Few bands would cover The Who’s rock opera “Tommy.”
One band dared to record it with a heaping helping of twang.
A bluegrass cover of the monumental rock album by The HillBenders will use mandolin, banjo and dobro in place of the electrified rock sound. The result is a fitting tribute, not a parody.
The Missouri and California-based band will play their cover of “Tommy” Thursday at the Manship Theatre, promising to bring all the energy — if not the rock ’n’ roll — of the original 75-minute double album.
“There aren’t props or costumes, but it is very theatrical,” said mandolin player and lead singer Nolan Lawrence. “It’s an opera. You can’t bring it to life without embodying those characters on the stage.”
The dramatic life story of a British boy named “Tommy,” who is blind, deaf and dumb for most of his childhood, the album is known for its most popular songs, “Pinball Wizard” and “The Acid Queen,” which are two of Lawrence’s favorite songs to play live.
Lawrence’s background in musical theater can be heard in his expansive vocals throughout the album.
Growing up in Corpus Christi, Texas, he performed in high school and studied vocal performance. When he moved to College Station, Texas, with plans to attend Texas A&M University, he discovered Texas singer-songwriters Robert Earl Keen and Pat Green and began to play guitar and write.
After a friend introduced him to bluegrass, he picked up the mandolin and moved to South Plains College in Levelland, Texas, one of the few colleges with a country music and bluegrass program. There, he met Mark Cassidy, who would become the HillBenders’ banjo player.
“There’s literally nothing to do there but play music,” Lawrence said. “That’s all we did there — play 14 to 15 hours a day.”
Cassidy left school to join a bluegrass band in Missouri. When Cassidy’s band lost its vocalist, he called Lawrence. The HillBenders were born as a traditional bluegrass band.
They recorded “TOMMY: A Bluegrass Opry” in 2015 after releasing two albums of original material that garnered praise in the bluegrass world. Originally, the idea to record a bluegrass version of the classic came from friend and South by Southwest music festival co-creator Louis Meyers.

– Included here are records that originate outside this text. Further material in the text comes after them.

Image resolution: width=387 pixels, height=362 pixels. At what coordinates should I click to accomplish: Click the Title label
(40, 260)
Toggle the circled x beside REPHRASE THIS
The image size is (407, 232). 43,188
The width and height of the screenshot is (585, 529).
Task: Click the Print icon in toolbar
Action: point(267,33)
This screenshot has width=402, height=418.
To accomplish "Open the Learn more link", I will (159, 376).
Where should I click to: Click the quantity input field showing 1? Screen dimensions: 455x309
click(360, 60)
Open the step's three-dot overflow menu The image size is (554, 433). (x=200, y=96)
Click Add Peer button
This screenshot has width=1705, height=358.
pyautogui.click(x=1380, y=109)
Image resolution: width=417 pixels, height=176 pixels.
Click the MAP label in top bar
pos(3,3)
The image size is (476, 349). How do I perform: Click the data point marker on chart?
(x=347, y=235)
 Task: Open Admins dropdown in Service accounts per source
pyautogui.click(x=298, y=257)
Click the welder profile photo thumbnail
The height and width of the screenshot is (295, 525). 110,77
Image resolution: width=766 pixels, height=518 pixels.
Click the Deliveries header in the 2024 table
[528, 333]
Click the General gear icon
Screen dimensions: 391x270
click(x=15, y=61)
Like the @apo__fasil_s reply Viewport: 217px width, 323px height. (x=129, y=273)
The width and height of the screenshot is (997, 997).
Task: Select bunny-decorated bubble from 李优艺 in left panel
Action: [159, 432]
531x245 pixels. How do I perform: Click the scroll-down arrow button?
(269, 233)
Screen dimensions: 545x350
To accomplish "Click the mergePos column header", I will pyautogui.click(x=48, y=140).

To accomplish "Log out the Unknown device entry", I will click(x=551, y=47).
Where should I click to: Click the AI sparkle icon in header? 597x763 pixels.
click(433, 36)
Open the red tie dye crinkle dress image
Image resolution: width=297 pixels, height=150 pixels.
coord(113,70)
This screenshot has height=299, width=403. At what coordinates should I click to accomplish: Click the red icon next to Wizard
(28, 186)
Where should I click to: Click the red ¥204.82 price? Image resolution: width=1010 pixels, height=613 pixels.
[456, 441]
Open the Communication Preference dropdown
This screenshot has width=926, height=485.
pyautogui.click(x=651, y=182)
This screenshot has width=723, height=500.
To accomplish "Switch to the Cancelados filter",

While most of the band was familiar with the album, Lawrence said, guitarist Jim Rea knew it inside and out. Lawrence gave The Who’s “Tommy” a few listens with fresh ears and now says, “It’s a work of art.”
Meyers helped the band record during live sessions in 2015. They cut the album on analog equipment in less than a week.
They play “like it’s a rock record on acoustic instruments,” Lawrence said. “But we’ve got some bluegrass flair thrown in there.”
For live shows, The HillBenders often open with original material, then perform “Tommy.” After playing the rock opera for 50 shows, the band knows the material incredibly well, Lawrence said.
“We just continued to get more and more confident with it on stage,” he said. “We’re so comfortable, it’s a part of us. It’s a whole lot more fun, too.”